::: Extract provided

Many people in my life were calling me Sarah and others Sally. After I left school fewer and fewer people called me Sarah. There were still some at church who did. Feeling a bit fraudulent I reluctantly went back to the Sally. Neither name felt right.
A couple of years later I had one of my awesome Spiritual experiences. I was working on the registration committee for a special weeklong event we were having at my Unity church. I typed up a letter on my computer, signed it Sally and hit command-print. Suddenly this energy started gushing into me. Tons of it. I stopped the print command and said out loud to the gushing energy, "What?"
This marvelous Voice (not the still small voice, but the big booming one) proclaimed "Thou art Sara(h)!" I argued saying, "Don't you remember, I tried that already..." my irreverent query was interrupted by even stronger gushing Spiritual energy, unlike any I had ever felt before. I closed my eyes and surrendered, then I just knew. I knew that I had spelled Sarah wrong for me. I was Sara. Yes, I am Sara! Once I accepted that I was Sara the energy took on the sweetest quality and I just sat there in gratitude, relishing every moment of it I could in quiet meditation.

::::::
::: Stored data

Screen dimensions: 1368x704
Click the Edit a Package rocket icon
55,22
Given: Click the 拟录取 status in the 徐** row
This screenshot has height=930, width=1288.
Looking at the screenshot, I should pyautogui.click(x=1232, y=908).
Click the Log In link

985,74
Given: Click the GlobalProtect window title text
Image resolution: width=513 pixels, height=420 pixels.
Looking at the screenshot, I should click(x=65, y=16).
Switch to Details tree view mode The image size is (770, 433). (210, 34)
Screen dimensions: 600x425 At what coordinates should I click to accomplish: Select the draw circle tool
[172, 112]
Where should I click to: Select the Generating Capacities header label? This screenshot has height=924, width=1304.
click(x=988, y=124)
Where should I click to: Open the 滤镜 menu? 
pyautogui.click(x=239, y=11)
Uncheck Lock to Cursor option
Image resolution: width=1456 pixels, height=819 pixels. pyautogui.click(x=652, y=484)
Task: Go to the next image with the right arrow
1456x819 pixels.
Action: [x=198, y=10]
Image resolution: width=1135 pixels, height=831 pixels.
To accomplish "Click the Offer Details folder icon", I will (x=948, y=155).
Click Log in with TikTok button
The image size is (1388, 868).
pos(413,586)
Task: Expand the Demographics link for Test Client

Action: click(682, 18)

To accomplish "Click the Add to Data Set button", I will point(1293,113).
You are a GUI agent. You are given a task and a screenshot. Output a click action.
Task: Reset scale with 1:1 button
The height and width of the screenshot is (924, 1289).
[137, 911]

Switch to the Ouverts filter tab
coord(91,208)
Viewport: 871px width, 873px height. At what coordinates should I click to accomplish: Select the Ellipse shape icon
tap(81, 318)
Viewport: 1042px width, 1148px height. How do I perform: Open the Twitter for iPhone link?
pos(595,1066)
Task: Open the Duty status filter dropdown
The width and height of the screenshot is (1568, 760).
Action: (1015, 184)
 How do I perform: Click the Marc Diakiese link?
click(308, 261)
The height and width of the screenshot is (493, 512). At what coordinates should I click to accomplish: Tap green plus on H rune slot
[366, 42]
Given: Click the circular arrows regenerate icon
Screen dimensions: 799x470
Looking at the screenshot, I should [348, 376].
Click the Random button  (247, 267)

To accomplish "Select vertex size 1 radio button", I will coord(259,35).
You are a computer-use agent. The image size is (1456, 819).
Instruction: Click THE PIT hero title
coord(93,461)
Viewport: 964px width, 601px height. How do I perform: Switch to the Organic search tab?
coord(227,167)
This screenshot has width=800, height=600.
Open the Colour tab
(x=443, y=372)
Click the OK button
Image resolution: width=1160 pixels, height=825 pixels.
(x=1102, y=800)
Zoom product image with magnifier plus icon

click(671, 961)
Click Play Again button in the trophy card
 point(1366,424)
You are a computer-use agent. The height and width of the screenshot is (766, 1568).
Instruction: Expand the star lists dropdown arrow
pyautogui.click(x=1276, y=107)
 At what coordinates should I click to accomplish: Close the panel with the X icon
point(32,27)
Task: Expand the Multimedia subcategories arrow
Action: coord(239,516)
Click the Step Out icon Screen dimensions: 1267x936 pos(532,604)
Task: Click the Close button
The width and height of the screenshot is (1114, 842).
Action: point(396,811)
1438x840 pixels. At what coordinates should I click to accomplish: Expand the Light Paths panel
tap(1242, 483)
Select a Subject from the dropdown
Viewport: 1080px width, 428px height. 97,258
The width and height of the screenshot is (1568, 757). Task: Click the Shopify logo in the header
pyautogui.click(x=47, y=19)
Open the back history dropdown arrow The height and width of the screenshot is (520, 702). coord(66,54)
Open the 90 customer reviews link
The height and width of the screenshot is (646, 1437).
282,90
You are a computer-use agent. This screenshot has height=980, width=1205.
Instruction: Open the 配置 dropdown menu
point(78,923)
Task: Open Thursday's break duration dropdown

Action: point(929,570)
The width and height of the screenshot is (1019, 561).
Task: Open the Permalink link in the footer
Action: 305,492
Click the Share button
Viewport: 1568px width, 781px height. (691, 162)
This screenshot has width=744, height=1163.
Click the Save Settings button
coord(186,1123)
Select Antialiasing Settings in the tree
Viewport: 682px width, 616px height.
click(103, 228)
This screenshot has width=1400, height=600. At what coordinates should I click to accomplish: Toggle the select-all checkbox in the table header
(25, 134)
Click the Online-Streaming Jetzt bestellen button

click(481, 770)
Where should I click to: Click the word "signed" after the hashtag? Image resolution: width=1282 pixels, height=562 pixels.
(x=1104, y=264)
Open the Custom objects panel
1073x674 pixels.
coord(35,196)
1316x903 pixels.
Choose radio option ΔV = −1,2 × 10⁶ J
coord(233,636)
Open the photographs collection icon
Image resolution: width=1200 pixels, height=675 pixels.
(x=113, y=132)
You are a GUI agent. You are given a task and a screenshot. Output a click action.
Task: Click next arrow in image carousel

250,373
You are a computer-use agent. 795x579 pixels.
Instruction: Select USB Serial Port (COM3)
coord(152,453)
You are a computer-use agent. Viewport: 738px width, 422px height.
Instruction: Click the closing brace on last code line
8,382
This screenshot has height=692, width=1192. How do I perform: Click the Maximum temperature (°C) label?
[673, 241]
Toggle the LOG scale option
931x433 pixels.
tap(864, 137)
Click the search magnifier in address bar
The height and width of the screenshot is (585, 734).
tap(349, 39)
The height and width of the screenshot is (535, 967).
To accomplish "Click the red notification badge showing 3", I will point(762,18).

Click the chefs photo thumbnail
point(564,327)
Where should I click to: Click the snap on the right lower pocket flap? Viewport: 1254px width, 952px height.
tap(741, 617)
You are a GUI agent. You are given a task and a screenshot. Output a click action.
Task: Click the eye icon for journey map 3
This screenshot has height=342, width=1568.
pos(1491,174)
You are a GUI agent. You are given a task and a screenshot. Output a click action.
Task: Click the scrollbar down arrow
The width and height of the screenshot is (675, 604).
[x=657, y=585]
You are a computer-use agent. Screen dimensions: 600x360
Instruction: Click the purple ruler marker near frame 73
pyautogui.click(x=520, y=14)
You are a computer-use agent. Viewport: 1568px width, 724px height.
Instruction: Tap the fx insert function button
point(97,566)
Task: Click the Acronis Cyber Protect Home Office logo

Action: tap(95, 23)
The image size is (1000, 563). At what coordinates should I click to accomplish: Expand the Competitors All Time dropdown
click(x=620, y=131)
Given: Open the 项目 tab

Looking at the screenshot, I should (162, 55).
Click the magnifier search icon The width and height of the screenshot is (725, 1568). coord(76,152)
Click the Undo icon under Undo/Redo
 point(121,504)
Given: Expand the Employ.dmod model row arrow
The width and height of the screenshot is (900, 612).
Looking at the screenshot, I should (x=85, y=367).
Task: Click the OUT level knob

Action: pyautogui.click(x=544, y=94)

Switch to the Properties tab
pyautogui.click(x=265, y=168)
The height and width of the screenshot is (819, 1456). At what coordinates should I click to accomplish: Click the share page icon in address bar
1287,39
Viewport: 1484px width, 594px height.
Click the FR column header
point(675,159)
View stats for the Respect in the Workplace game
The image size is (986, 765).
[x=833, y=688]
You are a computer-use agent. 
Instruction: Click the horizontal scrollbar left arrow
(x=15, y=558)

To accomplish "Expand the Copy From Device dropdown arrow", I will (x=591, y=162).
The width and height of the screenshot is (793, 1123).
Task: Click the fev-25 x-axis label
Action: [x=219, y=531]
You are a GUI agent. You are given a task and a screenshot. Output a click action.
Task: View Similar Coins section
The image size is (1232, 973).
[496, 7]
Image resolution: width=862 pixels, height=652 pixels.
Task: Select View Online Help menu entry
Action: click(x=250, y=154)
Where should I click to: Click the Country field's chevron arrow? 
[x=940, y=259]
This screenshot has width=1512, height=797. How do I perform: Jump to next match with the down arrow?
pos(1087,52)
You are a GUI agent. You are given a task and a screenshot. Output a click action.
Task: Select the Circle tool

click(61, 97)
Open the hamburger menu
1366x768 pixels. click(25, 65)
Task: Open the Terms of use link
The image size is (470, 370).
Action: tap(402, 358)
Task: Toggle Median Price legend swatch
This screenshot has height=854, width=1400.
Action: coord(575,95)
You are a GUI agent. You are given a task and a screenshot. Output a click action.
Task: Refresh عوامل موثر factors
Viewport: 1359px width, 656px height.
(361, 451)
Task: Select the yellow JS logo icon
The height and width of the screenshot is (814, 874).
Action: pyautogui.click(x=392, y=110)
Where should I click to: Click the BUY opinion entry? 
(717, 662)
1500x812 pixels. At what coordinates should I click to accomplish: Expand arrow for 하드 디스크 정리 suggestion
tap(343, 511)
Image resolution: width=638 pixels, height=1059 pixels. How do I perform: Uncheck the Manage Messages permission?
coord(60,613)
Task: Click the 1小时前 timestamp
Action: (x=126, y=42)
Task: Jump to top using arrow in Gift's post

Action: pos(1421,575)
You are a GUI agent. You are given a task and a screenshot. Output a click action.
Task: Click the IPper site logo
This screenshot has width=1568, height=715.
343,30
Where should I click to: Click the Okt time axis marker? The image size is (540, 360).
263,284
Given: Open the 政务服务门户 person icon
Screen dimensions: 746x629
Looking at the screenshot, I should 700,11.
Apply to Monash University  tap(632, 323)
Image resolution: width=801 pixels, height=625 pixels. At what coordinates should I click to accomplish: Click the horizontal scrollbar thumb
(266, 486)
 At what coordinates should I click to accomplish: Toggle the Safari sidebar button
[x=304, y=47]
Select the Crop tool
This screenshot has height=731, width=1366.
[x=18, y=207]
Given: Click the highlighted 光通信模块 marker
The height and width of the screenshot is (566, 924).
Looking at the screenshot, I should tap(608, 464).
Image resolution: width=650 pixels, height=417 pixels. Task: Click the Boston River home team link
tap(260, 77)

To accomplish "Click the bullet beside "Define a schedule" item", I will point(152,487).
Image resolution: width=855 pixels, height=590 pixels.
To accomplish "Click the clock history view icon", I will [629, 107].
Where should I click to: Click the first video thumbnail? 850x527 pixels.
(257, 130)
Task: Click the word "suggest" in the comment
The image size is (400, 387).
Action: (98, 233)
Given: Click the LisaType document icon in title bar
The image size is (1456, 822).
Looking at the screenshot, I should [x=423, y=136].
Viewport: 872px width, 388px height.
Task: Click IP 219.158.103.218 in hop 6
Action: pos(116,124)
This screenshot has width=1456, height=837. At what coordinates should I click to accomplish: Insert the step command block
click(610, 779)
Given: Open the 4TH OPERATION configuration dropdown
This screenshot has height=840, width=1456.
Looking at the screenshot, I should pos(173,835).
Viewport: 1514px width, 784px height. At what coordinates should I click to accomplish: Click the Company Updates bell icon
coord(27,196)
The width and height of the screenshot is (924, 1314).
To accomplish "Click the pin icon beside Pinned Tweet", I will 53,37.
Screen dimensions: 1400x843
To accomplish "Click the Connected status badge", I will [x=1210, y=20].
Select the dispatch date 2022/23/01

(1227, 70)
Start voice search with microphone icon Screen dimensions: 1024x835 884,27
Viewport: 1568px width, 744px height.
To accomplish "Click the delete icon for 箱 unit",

::::::

* Task requirements *
(1) List every phrase set off in quotation marks in the account of becoming Sara.
(2) From the account of becoming Sara, copy word for word the stretch from "Many people in" through "name felt right.".

* Answer list *
(1)
- "What?"
- "Thou art Sara(h)!"
- "Don't you remember, I tried that already..."

(2)
Many people in my life were calling me Sarah and others Sally. After I left school fewer and fewer people called me Sarah. There were still some at church who did. Feeling a bit fraudulent I reluctantly went back to the Sally. Neither name felt right.